• Required action: The lines to repeat are those below from the one containing "Given: Open the course comparison arrows icon" down to the one containing "Click the lab flask icon at bottom left", both included; reproduce them exactly and nothing else.
═══
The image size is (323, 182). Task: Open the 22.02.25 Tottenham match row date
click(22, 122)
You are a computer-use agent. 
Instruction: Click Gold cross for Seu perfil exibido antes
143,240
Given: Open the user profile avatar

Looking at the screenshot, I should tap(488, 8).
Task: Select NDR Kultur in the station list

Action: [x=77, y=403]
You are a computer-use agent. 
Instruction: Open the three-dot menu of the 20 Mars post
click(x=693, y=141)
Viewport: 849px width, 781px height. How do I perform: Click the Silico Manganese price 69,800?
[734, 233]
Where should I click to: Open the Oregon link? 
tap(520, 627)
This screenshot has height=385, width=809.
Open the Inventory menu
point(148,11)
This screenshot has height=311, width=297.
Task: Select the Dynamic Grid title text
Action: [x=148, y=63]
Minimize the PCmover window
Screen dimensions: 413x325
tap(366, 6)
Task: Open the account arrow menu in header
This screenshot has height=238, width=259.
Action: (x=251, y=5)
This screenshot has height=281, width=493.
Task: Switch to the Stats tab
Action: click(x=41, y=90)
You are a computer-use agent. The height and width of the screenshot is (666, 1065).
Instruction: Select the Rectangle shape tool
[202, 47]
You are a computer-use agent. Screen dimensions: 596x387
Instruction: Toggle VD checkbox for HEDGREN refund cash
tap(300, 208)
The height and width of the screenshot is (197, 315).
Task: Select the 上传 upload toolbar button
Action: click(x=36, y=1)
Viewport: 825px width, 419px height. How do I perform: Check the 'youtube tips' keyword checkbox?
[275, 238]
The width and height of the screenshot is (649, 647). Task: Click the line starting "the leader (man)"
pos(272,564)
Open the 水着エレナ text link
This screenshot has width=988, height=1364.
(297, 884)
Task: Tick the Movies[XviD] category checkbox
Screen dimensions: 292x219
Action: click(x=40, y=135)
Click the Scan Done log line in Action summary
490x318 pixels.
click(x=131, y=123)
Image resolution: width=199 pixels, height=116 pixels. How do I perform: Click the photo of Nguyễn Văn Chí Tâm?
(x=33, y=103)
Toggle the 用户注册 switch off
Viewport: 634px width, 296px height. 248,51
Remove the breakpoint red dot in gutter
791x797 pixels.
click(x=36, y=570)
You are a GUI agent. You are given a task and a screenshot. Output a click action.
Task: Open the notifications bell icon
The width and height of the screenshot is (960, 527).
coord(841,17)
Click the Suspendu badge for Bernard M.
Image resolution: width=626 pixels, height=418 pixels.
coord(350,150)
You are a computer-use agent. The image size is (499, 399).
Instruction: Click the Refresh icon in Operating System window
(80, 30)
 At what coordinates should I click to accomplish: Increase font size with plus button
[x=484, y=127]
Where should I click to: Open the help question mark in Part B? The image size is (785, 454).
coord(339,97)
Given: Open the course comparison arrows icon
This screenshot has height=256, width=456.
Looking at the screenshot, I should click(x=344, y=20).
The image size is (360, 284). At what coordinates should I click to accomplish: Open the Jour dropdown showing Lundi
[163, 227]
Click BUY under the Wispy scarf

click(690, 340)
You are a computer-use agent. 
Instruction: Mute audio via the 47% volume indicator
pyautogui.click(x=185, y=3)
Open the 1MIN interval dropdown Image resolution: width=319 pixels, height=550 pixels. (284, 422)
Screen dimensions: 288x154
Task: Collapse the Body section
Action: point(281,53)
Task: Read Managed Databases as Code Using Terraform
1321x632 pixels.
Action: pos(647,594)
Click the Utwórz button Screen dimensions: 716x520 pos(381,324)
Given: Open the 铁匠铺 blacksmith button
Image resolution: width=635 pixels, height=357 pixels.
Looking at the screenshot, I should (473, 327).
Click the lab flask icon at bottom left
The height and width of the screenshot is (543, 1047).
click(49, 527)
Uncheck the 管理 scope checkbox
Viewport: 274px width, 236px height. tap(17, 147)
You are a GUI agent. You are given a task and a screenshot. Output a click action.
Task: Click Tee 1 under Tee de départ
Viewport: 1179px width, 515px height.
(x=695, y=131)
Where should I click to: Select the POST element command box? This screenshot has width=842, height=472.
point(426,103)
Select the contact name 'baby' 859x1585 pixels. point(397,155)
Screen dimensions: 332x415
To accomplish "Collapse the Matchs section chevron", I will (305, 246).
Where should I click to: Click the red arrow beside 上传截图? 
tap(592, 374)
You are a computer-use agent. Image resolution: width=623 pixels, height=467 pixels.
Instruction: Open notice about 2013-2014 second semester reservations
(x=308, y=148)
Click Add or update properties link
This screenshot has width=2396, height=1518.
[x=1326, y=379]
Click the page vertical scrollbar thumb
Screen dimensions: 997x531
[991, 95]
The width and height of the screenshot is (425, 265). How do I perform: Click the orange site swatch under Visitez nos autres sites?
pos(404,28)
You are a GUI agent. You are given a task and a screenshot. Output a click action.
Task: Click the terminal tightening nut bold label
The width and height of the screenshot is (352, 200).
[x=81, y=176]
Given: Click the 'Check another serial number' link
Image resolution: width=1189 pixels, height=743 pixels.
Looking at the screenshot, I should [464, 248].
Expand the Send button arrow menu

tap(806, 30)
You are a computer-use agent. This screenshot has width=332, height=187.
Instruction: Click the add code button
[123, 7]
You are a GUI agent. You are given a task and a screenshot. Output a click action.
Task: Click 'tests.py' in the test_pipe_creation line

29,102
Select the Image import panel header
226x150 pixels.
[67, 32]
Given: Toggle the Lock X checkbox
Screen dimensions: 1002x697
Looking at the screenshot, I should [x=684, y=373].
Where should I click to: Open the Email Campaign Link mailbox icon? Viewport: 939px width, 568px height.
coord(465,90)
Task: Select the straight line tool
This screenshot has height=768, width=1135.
═══
• Completed exercise:
Given: Open the course comparison arrows icon
This screenshot has height=256, width=456.
Looking at the screenshot, I should click(x=344, y=20).
The image size is (360, 284). At what coordinates should I click to accomplish: Open the Jour dropdown showing Lundi
[163, 227]
Click BUY under the Wispy scarf

click(690, 340)
You are a computer-use agent. 
Instruction: Mute audio via the 47% volume indicator
pyautogui.click(x=185, y=3)
Open the 1MIN interval dropdown Image resolution: width=319 pixels, height=550 pixels. (284, 422)
Screen dimensions: 288x154
Task: Collapse the Body section
Action: point(281,53)
Task: Read Managed Databases as Code Using Terraform
1321x632 pixels.
Action: pos(647,594)
Click the Utwórz button Screen dimensions: 716x520 pos(381,324)
Given: Open the 铁匠铺 blacksmith button
Image resolution: width=635 pixels, height=357 pixels.
Looking at the screenshot, I should (473, 327).
Click the lab flask icon at bottom left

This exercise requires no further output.